Im zweit­en Fall, also dem weniger ide­alen, lan­den die Bech­er an äußerst ungewöhn­lichen Orten. Nicht nur lieb­los auf der Straße liegend und von etlichen Füßen und Rädern zu ein­er glat­ten Sch­ablone gepresst, son­dern auf Fen­ster­bänken, in Hau­se­ingän­gen, im Gebüsch, auf Baugerüsten, auf einem Fahrradgepäck­träger raf­finiert eingek­lemmt. Diese Liste ließe sich end­los weit­er­führen, aber das würde den Rah­men sprengen.

Die Masse macht’s

»To Go« ist im Trend. Es geht flott, kann beim Gehen kon­sum­iert wer­den und ist den­noch ein Stückchen Luxus zwis­chen zwei Sem­i­naren – oder allen Gele­gen­heit­en, die sich im Bere­ich von einem Start­punkt A und einem Ziel B befind­en. Das gute daran: Außer Haus sind die Preise in eini­gen Lokalen niedriger, denn statt 19 Prozent wer­den lediglich 7 Prozent Mehrw­ert­s­teuer vom Anbi­eter berech­net. Das kommt auch dem Ver­brauchen­den zugute. All­ge­mein wird han­del­sübliche Pappe aus nachwach­senden und recycel­ten Rohstof­fen hergestellt. Außer­dem spart es den Abwasch, und Mülleimer gibt es an prak­tisch jed­er Ecke.
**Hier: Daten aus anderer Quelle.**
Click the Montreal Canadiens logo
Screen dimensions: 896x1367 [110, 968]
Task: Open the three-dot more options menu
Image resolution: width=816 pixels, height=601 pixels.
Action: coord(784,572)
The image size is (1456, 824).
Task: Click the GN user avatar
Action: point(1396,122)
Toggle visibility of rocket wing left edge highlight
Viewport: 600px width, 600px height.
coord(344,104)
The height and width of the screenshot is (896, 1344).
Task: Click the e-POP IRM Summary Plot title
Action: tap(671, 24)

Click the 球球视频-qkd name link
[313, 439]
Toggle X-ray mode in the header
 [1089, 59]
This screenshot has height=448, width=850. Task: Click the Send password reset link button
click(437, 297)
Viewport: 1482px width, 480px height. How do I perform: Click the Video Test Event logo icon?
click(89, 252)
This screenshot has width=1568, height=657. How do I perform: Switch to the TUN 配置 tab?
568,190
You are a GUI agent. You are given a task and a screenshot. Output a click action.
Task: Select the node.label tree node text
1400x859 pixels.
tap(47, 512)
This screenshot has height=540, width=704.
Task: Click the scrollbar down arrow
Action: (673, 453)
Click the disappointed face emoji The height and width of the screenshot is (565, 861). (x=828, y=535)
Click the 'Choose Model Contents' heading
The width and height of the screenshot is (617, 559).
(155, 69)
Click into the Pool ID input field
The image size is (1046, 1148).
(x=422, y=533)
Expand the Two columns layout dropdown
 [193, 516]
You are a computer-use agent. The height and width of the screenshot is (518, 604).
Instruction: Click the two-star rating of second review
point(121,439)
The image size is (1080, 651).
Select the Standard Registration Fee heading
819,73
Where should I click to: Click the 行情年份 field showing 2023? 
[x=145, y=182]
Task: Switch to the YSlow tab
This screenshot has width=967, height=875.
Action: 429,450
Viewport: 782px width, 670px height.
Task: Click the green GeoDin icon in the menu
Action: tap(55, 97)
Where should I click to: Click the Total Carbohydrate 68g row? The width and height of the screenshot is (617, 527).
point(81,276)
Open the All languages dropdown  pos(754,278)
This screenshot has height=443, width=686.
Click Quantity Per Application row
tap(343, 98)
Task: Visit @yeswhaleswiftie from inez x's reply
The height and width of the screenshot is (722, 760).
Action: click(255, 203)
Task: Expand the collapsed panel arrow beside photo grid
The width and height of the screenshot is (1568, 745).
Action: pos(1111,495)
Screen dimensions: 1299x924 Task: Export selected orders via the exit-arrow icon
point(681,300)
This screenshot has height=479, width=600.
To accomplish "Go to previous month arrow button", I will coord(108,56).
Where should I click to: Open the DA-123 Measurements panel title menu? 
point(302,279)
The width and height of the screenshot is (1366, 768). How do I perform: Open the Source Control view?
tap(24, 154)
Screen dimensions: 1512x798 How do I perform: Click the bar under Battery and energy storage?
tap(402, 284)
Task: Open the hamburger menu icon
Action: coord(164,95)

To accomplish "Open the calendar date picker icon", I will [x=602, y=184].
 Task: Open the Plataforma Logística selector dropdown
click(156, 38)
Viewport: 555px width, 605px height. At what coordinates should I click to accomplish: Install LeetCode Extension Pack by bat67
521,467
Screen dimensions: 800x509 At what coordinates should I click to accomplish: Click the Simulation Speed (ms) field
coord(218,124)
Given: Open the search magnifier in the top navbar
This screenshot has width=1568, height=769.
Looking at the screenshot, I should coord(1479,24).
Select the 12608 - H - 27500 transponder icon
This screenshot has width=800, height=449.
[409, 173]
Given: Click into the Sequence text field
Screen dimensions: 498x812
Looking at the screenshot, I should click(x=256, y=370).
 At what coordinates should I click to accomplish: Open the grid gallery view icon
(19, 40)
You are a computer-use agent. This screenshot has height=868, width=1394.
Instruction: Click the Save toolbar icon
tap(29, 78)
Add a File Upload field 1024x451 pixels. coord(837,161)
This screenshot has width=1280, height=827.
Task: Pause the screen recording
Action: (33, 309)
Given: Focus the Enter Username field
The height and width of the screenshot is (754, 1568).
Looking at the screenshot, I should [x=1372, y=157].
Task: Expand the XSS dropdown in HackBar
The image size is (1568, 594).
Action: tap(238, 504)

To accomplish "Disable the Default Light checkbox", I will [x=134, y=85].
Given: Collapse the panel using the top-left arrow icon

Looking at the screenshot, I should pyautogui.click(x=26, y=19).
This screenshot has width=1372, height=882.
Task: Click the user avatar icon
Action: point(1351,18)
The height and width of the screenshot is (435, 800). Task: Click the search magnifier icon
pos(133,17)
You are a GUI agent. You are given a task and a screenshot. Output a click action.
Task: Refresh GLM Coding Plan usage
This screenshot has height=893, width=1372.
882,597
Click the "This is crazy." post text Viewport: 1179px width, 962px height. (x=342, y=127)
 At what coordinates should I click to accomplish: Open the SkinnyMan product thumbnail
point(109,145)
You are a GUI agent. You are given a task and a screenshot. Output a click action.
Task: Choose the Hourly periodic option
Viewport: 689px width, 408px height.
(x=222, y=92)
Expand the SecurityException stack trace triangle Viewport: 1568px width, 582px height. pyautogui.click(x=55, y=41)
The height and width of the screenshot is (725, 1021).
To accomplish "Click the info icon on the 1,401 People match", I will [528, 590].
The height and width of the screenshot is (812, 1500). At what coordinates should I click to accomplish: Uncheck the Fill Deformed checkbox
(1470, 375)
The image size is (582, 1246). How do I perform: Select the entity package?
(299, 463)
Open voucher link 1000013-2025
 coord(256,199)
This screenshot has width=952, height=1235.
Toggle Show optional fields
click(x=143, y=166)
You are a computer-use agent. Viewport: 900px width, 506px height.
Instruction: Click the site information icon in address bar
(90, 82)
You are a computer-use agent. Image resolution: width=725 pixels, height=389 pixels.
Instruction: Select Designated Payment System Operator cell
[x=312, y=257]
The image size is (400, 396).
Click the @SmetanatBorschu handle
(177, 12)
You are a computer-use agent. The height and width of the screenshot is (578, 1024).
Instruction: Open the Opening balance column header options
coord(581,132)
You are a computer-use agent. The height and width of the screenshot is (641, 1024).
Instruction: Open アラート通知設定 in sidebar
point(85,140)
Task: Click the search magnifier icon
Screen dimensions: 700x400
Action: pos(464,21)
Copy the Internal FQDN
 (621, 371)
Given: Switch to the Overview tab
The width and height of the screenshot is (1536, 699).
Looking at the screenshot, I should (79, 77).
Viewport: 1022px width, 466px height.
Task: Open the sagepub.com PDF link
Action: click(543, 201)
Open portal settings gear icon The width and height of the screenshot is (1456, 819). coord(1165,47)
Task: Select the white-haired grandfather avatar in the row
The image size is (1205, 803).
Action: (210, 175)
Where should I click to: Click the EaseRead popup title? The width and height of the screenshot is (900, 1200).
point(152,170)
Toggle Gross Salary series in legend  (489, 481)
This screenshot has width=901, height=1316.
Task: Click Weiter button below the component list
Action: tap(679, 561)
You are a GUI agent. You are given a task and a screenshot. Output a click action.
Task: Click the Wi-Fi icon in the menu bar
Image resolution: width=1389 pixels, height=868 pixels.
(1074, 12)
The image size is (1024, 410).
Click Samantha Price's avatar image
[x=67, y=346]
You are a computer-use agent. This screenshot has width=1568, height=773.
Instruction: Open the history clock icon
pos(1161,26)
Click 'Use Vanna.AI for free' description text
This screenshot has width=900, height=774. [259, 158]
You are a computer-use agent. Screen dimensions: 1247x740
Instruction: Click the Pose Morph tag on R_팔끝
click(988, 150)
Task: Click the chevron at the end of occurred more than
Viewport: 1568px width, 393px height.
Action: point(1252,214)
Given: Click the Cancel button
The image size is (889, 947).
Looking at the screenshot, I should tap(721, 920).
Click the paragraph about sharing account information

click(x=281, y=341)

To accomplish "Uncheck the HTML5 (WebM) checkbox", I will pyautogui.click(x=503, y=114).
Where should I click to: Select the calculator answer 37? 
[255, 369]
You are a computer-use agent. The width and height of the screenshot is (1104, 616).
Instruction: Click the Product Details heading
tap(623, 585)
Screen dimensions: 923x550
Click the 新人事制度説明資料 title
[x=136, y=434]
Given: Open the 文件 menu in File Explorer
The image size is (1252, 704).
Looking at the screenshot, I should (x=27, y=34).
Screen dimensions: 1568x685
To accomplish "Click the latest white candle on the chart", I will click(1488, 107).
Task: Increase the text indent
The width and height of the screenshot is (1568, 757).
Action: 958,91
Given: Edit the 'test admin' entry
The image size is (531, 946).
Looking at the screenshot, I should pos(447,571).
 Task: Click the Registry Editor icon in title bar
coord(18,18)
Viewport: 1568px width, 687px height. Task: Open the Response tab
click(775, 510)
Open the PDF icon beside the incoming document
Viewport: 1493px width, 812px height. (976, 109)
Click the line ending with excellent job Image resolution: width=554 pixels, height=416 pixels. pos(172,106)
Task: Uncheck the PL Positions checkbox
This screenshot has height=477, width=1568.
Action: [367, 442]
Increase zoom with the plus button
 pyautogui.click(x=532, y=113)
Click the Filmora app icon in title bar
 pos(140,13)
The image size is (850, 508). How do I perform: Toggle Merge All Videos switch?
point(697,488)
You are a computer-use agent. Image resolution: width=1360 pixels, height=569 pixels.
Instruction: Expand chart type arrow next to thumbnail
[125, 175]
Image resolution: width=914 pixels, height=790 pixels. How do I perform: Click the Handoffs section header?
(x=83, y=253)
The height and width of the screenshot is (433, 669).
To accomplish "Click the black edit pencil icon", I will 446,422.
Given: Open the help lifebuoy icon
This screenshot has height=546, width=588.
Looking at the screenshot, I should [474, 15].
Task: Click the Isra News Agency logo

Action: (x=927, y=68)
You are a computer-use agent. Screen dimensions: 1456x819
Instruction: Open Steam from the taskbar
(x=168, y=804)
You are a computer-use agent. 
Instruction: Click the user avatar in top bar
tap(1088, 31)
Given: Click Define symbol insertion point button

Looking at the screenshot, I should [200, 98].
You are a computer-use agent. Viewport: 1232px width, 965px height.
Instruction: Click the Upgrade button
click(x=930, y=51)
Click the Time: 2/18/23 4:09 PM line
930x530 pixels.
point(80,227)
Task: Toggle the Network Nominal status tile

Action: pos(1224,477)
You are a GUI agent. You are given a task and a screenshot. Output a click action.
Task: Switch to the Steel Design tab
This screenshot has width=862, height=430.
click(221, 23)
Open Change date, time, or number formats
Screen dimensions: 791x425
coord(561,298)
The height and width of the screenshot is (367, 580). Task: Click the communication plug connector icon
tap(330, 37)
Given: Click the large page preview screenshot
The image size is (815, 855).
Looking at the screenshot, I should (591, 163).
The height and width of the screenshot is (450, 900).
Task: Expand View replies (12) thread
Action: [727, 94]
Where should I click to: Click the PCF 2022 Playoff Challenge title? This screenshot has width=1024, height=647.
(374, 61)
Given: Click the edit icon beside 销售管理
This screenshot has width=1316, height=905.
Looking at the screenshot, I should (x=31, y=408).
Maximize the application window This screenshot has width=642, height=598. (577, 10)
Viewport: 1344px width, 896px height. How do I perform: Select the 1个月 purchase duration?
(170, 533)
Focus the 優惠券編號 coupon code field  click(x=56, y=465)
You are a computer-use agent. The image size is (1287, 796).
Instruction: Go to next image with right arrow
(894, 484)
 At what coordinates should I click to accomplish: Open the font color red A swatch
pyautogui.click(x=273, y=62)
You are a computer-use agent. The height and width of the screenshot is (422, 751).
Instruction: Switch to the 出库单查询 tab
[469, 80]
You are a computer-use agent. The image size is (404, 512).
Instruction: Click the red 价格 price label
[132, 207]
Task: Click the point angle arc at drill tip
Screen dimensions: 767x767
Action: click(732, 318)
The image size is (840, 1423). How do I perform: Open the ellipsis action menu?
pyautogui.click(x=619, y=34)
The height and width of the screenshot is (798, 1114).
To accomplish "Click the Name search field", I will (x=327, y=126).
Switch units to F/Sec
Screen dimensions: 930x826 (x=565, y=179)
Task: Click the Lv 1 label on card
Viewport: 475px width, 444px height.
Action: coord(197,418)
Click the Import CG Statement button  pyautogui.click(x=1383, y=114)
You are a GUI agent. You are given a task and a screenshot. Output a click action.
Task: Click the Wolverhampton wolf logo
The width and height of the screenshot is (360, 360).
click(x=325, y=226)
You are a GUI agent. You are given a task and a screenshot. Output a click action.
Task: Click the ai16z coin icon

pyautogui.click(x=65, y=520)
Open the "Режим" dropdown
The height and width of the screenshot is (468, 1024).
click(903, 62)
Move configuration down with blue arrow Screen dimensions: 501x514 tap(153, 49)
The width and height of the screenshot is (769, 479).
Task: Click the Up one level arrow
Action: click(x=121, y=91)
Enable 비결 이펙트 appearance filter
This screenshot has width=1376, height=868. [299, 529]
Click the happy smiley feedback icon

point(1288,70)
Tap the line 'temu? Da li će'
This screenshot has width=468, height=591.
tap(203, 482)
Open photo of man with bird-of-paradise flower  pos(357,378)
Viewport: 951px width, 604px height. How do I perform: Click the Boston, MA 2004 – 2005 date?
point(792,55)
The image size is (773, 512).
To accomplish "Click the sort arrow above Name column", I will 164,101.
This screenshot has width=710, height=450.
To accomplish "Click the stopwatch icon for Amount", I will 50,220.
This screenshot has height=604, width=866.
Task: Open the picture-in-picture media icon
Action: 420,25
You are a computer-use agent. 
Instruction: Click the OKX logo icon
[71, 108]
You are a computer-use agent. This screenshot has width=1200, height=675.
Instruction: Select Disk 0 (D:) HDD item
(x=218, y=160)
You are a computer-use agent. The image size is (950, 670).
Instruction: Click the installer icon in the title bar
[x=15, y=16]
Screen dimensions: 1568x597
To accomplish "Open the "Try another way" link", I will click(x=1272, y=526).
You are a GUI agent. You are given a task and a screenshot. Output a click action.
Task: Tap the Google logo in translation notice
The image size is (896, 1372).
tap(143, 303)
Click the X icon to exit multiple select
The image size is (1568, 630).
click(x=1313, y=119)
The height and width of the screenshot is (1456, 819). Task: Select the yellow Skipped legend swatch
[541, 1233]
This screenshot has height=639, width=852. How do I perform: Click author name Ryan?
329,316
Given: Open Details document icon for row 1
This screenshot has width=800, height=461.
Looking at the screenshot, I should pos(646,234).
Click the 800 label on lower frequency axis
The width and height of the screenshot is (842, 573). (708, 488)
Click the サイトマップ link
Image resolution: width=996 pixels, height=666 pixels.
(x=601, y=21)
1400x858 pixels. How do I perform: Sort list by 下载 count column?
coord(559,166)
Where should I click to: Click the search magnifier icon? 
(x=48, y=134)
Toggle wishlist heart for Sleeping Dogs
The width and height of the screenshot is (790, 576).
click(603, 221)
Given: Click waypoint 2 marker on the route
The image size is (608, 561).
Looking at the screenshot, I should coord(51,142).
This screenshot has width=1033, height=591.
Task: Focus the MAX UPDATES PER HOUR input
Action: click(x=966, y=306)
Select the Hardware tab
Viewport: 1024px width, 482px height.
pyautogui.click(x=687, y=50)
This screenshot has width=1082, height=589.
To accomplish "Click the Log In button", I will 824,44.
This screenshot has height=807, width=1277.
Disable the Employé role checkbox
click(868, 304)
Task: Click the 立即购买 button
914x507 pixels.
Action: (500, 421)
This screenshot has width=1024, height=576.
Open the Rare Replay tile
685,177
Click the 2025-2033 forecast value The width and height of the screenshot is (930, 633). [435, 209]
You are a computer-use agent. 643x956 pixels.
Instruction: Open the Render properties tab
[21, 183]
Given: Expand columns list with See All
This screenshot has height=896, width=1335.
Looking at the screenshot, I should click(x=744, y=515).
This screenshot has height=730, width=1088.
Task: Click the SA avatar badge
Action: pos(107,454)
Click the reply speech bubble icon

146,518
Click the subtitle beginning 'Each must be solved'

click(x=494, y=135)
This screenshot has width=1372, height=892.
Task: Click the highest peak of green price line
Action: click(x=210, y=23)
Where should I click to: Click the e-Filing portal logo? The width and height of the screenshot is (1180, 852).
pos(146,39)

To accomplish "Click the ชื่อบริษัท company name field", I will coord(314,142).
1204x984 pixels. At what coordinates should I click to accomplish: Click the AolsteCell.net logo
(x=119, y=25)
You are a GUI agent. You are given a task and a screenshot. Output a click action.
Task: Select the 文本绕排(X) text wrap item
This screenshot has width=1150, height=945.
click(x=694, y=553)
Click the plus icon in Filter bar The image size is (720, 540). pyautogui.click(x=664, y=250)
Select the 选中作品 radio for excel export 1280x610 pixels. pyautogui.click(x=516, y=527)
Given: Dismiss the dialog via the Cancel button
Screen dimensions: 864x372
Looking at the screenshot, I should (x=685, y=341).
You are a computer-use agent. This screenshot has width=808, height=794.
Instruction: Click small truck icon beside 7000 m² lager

Aber wie alles im Leben hat dieser Trend auch eine Schat­ten­seite, und die hat es in sich. Denn der Bech­er mag zwar aus Pappe sein, aber nach­haltig ist er dadurch nicht automa­tisch, denn er muss mit eini­gen Zusätzen mod­i­fiziert wer­den. Dazu gehören Bisphe­nol A (ein chemis­ch­er Stoff für die Beschich­tung von Pro­duk­ten), Druck­er­farbe, einige Poly­mere und auch Poly­sty­rol find­en sich in den Mit­nehm­bech­ern. Wer schon ein­mal über seine Aufze­ich­nun­gen Flüs­sigkeit­en geschüt­tet hat, der weiß: Papi­er allein hält die Feuchtigkeit nicht. Mit den Chemikalien läuft das Getränk nicht aus, und die Bech­er kön­nen zusät­zlich bei niedri­gen Außen­tem­per­a­turen ihr Inneres einiger­maßen lange warm hal­ten (und man ver­bren­nt sich nicht sofort die Finger).

Foto: Lisa Kollien

Im Jahr 2014 trank im Schnitt jed­er Deutsche 162 Liter Kaf­fee, 5 Prozent davon aus Ein­weg­bech­ern. Das entspricht also etwa 8 Litern Kaf­fee »To Go«. Nicht berück­sichtigt sind die anderen Heißgetränke wie Tee oder Kakao. Rech­net man das auf die Größe der Bech­er um, so ergibt das bei einem nor­malen Getränk von 200 ml eine Menge von 40 Bech­ern pro Kopf. Klingt erst ein­mal nach nicht viel, denn im Jahr wäre das weniger als ein Bech­er pro Woche. Allerd­ings darf man nicht vergessen, dass man diese Menge nicht allein ver­braucht. So gin­gen 2014 ins­ge­samt 320 000 Bech­er über die Laden­theken – pro Stunde, wie es die Deutsche Umwelthil­fe nachgerech­net hat. Erstaunlich ist, dass sich in den let­zten vier Jahren trotz der immer mehr in den Vorder­grund gerück­ten The­matik der Nach­haltigkeit nicht viel verän­dert hat. Auf Nach­frage erk­lärt die Cafébar am Stein­tor-Cam­pus, dass in der Woche etwa 800 Bech­er ver­braucht wer­den. Das sind im Monat 3200 Stück. Ähn­liche Zahlen bestätigte auch die Hei­de­men­sa. Rech­net man diese Zahlen pauschal auf die anderen Mensen der Mar­tin-Luther-Uni­ver­sität um, liegt der monatliche Ver­brauch bei sat­ten 22 400 Stück. In ganz Halle kom­men noch Bäck­ereien wie Stei­necke, Schäfers oder Wendl, die Döner­bu­den und Fast­foodrestau­rants sowie pri­vat betriebene Cafés dazu, eben alle, die »To Go« anbieten.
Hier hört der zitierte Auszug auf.